====== Material to process

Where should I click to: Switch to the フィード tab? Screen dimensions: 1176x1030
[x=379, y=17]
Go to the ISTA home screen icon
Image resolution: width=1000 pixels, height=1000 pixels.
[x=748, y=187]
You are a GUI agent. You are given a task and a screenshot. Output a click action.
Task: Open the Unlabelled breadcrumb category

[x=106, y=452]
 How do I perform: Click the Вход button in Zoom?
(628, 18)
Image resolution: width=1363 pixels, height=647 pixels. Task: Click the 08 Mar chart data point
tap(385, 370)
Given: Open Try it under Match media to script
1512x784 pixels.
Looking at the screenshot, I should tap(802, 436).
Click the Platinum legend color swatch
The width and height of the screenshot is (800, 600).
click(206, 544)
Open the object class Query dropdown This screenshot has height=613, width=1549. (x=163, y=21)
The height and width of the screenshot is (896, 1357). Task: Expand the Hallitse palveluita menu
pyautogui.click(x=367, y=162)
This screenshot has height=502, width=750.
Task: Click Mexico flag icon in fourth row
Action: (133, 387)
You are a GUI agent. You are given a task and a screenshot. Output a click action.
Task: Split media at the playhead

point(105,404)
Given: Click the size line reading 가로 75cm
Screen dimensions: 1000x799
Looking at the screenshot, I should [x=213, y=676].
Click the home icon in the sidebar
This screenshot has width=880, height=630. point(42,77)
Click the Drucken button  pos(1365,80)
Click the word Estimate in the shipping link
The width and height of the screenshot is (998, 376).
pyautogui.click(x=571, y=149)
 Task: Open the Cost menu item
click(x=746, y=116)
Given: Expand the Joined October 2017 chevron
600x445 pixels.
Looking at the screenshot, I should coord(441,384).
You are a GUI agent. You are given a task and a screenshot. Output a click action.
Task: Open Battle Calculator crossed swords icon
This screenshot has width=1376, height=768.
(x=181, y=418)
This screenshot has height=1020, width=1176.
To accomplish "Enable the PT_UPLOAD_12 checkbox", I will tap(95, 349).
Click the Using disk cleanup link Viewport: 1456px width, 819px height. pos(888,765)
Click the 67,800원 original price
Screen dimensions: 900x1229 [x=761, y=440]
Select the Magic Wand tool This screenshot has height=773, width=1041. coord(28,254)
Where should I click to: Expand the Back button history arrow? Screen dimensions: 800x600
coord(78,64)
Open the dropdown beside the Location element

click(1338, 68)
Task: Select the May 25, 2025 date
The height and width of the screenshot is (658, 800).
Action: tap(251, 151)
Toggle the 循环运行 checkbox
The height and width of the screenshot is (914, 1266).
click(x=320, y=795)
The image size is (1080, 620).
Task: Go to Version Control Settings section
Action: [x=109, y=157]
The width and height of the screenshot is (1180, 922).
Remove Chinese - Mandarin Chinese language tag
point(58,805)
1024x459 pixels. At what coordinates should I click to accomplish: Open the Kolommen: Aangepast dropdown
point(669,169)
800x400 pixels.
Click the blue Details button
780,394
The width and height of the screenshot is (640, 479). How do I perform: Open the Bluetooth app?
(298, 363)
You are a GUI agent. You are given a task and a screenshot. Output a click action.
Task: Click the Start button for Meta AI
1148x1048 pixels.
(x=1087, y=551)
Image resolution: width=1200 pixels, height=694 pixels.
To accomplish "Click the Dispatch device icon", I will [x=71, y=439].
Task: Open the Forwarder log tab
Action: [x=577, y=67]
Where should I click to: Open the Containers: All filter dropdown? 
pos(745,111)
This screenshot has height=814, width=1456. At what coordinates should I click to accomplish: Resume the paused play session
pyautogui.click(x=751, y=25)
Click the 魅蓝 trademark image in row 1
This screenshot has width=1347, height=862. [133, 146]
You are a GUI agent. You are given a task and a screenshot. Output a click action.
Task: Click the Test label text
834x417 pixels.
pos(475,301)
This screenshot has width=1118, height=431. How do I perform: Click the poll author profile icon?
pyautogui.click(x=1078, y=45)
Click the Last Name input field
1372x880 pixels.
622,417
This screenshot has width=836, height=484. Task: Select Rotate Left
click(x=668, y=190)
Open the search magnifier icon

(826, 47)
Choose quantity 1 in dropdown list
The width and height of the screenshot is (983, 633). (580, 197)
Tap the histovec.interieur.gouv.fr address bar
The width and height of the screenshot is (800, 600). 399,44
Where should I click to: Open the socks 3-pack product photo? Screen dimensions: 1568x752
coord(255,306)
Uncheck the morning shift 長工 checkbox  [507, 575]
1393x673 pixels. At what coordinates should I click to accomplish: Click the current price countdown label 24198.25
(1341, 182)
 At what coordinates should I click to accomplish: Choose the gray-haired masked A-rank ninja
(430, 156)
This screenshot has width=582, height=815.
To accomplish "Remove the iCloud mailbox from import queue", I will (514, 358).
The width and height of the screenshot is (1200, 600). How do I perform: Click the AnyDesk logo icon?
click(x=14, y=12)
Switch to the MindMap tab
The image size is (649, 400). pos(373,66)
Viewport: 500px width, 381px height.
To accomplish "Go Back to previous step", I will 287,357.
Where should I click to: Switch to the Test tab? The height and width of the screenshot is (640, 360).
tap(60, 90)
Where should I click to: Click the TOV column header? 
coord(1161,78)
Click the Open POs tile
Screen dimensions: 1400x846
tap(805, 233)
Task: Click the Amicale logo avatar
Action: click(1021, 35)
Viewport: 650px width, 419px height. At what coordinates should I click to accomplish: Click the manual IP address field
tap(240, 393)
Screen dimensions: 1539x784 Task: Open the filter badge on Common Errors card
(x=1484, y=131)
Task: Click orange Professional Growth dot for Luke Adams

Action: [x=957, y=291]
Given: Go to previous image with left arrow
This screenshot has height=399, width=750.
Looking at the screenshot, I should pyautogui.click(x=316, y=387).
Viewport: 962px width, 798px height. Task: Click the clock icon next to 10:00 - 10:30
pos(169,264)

============

Reprint the entire listing exactly.

_Output for this task_
Where should I click to: Switch to the フィード tab? Screen dimensions: 1176x1030
[x=379, y=17]
Go to the ISTA home screen icon
Image resolution: width=1000 pixels, height=1000 pixels.
[x=748, y=187]
You are a GUI agent. You are given a task and a screenshot. Output a click action.
Task: Open the Unlabelled breadcrumb category

[x=106, y=452]
 How do I perform: Click the Вход button in Zoom?
(628, 18)
Image resolution: width=1363 pixels, height=647 pixels. Task: Click the 08 Mar chart data point
tap(385, 370)
Given: Open Try it under Match media to script
1512x784 pixels.
Looking at the screenshot, I should tap(802, 436).
Click the Platinum legend color swatch
The width and height of the screenshot is (800, 600).
click(206, 544)
Open the object class Query dropdown This screenshot has height=613, width=1549. (x=163, y=21)
The height and width of the screenshot is (896, 1357). Task: Expand the Hallitse palveluita menu
pyautogui.click(x=367, y=162)
This screenshot has height=502, width=750.
Task: Click Mexico flag icon in fourth row
Action: (133, 387)
You are a GUI agent. You are given a task and a screenshot. Output a click action.
Task: Split media at the playhead

point(105,404)
Given: Click the size line reading 가로 75cm
Screen dimensions: 1000x799
Looking at the screenshot, I should [x=213, y=676].
Click the home icon in the sidebar
This screenshot has width=880, height=630. point(42,77)
Click the Drucken button  pos(1365,80)
Click the word Estimate in the shipping link
The width and height of the screenshot is (998, 376).
pyautogui.click(x=571, y=149)
 Task: Open the Cost menu item
click(x=746, y=116)
Given: Expand the Joined October 2017 chevron
600x445 pixels.
Looking at the screenshot, I should coord(441,384).
You are a GUI agent. You are given a task and a screenshot. Output a click action.
Task: Open Battle Calculator crossed swords icon
This screenshot has width=1376, height=768.
(x=181, y=418)
This screenshot has height=1020, width=1176.
To accomplish "Enable the PT_UPLOAD_12 checkbox", I will tap(95, 349).
Click the Using disk cleanup link Viewport: 1456px width, 819px height. pos(888,765)
Click the 67,800원 original price
Screen dimensions: 900x1229 [x=761, y=440]
Select the Magic Wand tool This screenshot has height=773, width=1041. coord(28,254)
Where should I click to: Expand the Back button history arrow? Screen dimensions: 800x600
coord(78,64)
Open the dropdown beside the Location element

click(1338, 68)
Task: Select the May 25, 2025 date
The height and width of the screenshot is (658, 800).
Action: tap(251, 151)
Toggle the 循环运行 checkbox
The height and width of the screenshot is (914, 1266).
click(x=320, y=795)
The image size is (1080, 620).
Task: Go to Version Control Settings section
Action: [x=109, y=157]
The width and height of the screenshot is (1180, 922).
Remove Chinese - Mandarin Chinese language tag
point(58,805)
1024x459 pixels. At what coordinates should I click to accomplish: Open the Kolommen: Aangepast dropdown
point(669,169)
800x400 pixels.
Click the blue Details button
780,394
The width and height of the screenshot is (640, 479). How do I perform: Open the Bluetooth app?
(298, 363)
You are a GUI agent. You are given a task and a screenshot. Output a click action.
Task: Click the Start button for Meta AI
1148x1048 pixels.
(x=1087, y=551)
Image resolution: width=1200 pixels, height=694 pixels.
To accomplish "Click the Dispatch device icon", I will [x=71, y=439].
Task: Open the Forwarder log tab
Action: [x=577, y=67]
Where should I click to: Open the Containers: All filter dropdown? 
pos(745,111)
This screenshot has height=814, width=1456. At what coordinates should I click to accomplish: Resume the paused play session
pyautogui.click(x=751, y=25)
Click the 魅蓝 trademark image in row 1
This screenshot has width=1347, height=862. [133, 146]
You are a GUI agent. You are given a task and a screenshot. Output a click action.
Task: Click the Test label text
834x417 pixels.
pos(475,301)
This screenshot has width=1118, height=431. How do I perform: Click the poll author profile icon?
pyautogui.click(x=1078, y=45)
Click the Last Name input field
1372x880 pixels.
622,417
This screenshot has width=836, height=484. Task: Select Rotate Left
click(x=668, y=190)
Open the search magnifier icon

(826, 47)
Choose quantity 1 in dropdown list
The width and height of the screenshot is (983, 633). (580, 197)
Tap the histovec.interieur.gouv.fr address bar
The width and height of the screenshot is (800, 600). 399,44
Where should I click to: Open the socks 3-pack product photo? Screen dimensions: 1568x752
coord(255,306)
Uncheck the morning shift 長工 checkbox  [507, 575]
1393x673 pixels. At what coordinates should I click to accomplish: Click the current price countdown label 24198.25
(1341, 182)
 At what coordinates should I click to accomplish: Choose the gray-haired masked A-rank ninja
(430, 156)
This screenshot has width=582, height=815.
To accomplish "Remove the iCloud mailbox from import queue", I will (514, 358).
The width and height of the screenshot is (1200, 600). How do I perform: Click the AnyDesk logo icon?
click(x=14, y=12)
Switch to the MindMap tab
The image size is (649, 400). pos(373,66)
Viewport: 500px width, 381px height.
To accomplish "Go Back to previous step", I will 287,357.
Where should I click to: Switch to the Test tab? The height and width of the screenshot is (640, 360).
tap(60, 90)
Where should I click to: Click the TOV column header? 
coord(1161,78)
Click the Open POs tile
Screen dimensions: 1400x846
tap(805, 233)
Task: Click the Amicale logo avatar
Action: click(1021, 35)
Viewport: 650px width, 419px height. At what coordinates should I click to accomplish: Click the manual IP address field
tap(240, 393)
Screen dimensions: 1539x784 Task: Open the filter badge on Common Errors card
(x=1484, y=131)
Task: Click orange Professional Growth dot for Luke Adams

Action: [x=957, y=291]
Given: Go to previous image with left arrow
This screenshot has height=399, width=750.
Looking at the screenshot, I should pyautogui.click(x=316, y=387).
Viewport: 962px width, 798px height. Task: Click the clock icon next to 10:00 - 10:30
pos(169,264)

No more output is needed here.